Sunday, March 15, 2015

Here's what's been going on:

Before Christmas I had the tumor that they found in my spine radiated and I was scheduled to go back to Mayo in early February for some scans. Well, in keeping with most of my recent visits to Mayo, everything went to crap with those scans. The PET scan showed active cancer in my liver and lungs which wasn't too surprising but was still disheartening. The PET scan also showed a new tumor in the ball joint of my right shoulder. Not cool. Looking at the CT scans showed that the growth in my liver and lungs wasn't huge but enough that my oncologist felt we need to put all of the preventative things we were doing to try and stop any recurrence of the breast cancers on the back burner and focus again on the cholangiocarcinoma. His recommendation was some radiation for the tumor in my shoulder and then a new chemo to try and shrink the tumors in my liver and lungs. Both of these treatments he felt I should be able to get closer to home and so he sent all of my information and scans to the oncologist I have been working with here. Both oncologists were in agreement, but they were not able to get the radiologist on board with them here to take care of my shoulder (it's a long story that makes me angry to tell). Since I am going back up to Mayo in March, my oncologist there okayed just starting the chemo and after we see my next set of scans we will decided about the radiation. So I started my new chemo on the 17th of February . I hate it. No, I despise it. It is a 4 hour infusion and then I go home attached to a 46 hour slow infusion of another drug that I get to carry around in a very stylish fanny pack. I have two of these treatments so far but I can confidently say that it is the worst chemo that I have ever dealt with. Never has a chemo made me so sick. Even with a 20% dose reduction and new pre meds, I have had to go in for fluids the day I get my pump unattached and the day after.  For at least three days after chemo, I am useless. I can barely move from being so exhausted. This is a tired I have never experienced before. So tired that my chest aches and my arms feel heavy. Sleep is all I want to do, but even then, I wake up still sick and still tired. Who has time for that kind of crap?

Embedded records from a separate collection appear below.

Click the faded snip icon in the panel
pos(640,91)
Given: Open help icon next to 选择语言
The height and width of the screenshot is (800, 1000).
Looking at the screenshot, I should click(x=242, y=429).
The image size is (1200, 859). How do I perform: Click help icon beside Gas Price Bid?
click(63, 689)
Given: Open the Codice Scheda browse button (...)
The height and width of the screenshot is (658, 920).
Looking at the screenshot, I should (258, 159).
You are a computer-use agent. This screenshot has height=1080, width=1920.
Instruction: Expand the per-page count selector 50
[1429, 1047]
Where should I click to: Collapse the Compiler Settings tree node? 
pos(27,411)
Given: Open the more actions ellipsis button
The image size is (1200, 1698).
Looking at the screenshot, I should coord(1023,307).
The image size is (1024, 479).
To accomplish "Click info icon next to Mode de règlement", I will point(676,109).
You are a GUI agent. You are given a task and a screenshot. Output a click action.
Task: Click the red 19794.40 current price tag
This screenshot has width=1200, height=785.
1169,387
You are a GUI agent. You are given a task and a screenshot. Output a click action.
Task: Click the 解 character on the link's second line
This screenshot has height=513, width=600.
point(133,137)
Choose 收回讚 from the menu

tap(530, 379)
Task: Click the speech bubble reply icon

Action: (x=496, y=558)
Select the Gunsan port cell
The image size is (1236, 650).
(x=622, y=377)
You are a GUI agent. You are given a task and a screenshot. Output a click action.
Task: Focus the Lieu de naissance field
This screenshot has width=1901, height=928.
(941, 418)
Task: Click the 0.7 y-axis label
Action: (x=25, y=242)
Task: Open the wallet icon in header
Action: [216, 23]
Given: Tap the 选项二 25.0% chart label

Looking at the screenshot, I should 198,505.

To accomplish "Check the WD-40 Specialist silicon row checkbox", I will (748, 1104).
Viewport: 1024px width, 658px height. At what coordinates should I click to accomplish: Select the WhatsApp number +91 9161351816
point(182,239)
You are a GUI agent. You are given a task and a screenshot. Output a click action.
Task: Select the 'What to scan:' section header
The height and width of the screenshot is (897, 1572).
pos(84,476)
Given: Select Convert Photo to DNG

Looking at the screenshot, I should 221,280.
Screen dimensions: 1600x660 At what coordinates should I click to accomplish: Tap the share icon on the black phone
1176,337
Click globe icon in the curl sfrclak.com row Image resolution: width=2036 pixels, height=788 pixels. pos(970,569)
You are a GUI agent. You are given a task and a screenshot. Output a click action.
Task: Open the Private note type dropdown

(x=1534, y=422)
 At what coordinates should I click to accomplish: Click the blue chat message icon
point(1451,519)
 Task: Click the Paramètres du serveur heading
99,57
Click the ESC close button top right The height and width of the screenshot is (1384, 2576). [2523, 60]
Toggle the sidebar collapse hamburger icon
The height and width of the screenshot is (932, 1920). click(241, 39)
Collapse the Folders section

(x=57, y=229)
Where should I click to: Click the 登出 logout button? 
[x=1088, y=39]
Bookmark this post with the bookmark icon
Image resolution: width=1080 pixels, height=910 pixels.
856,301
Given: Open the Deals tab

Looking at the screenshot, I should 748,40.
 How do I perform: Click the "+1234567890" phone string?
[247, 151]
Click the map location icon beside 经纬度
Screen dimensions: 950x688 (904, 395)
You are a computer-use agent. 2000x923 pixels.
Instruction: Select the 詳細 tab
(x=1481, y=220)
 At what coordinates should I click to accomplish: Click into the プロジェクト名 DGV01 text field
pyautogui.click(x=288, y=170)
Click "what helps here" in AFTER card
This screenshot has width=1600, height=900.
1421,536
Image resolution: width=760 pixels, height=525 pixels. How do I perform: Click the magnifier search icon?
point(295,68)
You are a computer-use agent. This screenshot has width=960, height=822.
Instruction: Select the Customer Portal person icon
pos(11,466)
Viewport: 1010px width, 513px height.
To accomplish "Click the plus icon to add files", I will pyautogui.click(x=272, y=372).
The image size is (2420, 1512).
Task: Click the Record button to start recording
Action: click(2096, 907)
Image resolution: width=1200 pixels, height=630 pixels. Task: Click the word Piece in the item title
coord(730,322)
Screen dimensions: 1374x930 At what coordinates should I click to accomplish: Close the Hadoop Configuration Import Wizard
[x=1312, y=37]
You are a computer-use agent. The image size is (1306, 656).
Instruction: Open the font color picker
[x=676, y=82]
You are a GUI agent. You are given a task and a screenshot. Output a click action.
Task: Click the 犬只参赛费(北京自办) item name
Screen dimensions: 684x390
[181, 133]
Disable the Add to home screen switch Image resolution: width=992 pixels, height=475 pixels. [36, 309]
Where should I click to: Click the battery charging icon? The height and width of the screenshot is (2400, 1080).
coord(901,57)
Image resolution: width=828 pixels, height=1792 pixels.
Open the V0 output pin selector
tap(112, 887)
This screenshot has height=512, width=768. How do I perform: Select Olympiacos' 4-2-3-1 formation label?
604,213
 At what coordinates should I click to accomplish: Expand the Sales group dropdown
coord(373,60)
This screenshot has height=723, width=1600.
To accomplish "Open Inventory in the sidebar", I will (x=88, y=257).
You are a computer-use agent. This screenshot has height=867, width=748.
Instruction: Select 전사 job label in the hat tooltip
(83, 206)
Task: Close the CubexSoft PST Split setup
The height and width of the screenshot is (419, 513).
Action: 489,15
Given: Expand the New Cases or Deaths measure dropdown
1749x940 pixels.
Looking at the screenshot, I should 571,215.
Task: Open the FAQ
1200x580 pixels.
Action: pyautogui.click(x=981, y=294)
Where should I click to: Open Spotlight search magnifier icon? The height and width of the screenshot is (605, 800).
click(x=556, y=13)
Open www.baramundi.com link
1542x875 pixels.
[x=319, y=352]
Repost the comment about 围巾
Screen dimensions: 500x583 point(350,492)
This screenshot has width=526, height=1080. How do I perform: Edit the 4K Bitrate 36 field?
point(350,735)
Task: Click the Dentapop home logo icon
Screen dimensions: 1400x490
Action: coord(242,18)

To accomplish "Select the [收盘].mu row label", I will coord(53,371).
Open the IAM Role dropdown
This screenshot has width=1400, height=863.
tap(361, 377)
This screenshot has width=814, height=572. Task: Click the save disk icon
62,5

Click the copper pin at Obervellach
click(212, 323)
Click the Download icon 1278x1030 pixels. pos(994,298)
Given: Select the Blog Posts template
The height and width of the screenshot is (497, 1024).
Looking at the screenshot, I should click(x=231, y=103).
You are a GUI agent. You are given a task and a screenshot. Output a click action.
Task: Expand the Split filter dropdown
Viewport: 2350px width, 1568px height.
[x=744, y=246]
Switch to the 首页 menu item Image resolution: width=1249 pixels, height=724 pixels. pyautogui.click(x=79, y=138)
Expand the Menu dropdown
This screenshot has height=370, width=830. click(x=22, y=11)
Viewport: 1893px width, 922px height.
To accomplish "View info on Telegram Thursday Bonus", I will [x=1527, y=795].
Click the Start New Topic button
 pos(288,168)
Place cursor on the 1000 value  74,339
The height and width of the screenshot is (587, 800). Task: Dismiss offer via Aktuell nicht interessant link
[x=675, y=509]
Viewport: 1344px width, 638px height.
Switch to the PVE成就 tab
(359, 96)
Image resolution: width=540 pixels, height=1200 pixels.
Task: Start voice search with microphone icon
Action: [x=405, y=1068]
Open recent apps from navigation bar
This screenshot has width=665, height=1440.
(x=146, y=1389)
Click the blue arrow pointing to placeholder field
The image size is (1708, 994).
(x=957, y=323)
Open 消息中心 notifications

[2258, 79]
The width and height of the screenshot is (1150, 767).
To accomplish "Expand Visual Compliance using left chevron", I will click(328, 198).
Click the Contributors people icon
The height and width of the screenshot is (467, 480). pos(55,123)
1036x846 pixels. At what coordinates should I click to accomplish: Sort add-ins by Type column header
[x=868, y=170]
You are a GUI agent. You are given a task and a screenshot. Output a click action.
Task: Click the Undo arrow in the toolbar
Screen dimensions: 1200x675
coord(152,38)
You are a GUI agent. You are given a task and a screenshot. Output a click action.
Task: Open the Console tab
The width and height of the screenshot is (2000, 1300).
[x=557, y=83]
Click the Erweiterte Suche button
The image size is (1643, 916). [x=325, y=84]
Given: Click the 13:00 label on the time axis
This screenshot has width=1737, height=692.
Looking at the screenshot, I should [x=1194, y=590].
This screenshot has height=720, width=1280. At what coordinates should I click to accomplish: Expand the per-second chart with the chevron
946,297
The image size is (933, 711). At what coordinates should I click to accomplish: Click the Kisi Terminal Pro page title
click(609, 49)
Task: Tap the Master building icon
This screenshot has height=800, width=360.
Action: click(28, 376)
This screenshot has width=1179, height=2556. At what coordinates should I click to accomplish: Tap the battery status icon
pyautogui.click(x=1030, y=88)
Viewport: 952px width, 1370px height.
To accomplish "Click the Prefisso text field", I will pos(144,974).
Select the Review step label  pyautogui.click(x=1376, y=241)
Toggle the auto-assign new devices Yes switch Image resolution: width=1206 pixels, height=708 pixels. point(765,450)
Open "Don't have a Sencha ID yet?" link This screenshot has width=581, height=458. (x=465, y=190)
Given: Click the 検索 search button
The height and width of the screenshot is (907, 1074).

In the midst of all the cancer crud that has been going on last year through the present, we have managed to get are bathroom closer to being finished. We need some paint and cosmetic type stuff, but we have a sink! So, with this bathroom project, I recently (before Christmas) got a new shower curtain and shower curtain rod. Yea! Looks great! BUT, the stinking curtain rod (it's a tension rod) has been just randomly falling down. Sometimes when I'm getting out of the shower, sometimes when my child is in the shower, sometimes just because we sneezed two rooms away. It's annoying and, if you're in the shower when it happens, rather inconvenient. I don't know if it's the tile in our shower or the rod not being grippy (it's a word, right?) enough, I've tightened the heck out the thing... still falls down. There was even a day when both the shower curtain rod and the towel rack came crashing down at the same time. But ya know, things could be worse right?And that's how I've been feeling about my life lately. The shower curtain rod keeps falling down. We radiate something and "put the curtain rod back up" and then I get a scan that shows more cancer and "the rod comes crashing down again". New chemo, "put the rod back up", sick for three days, "shower curtain on the floor again".  It feels endless, and it's exhausting, but there's hope, right? We can always put the shower curtain rod back up and one day that it is going to stay!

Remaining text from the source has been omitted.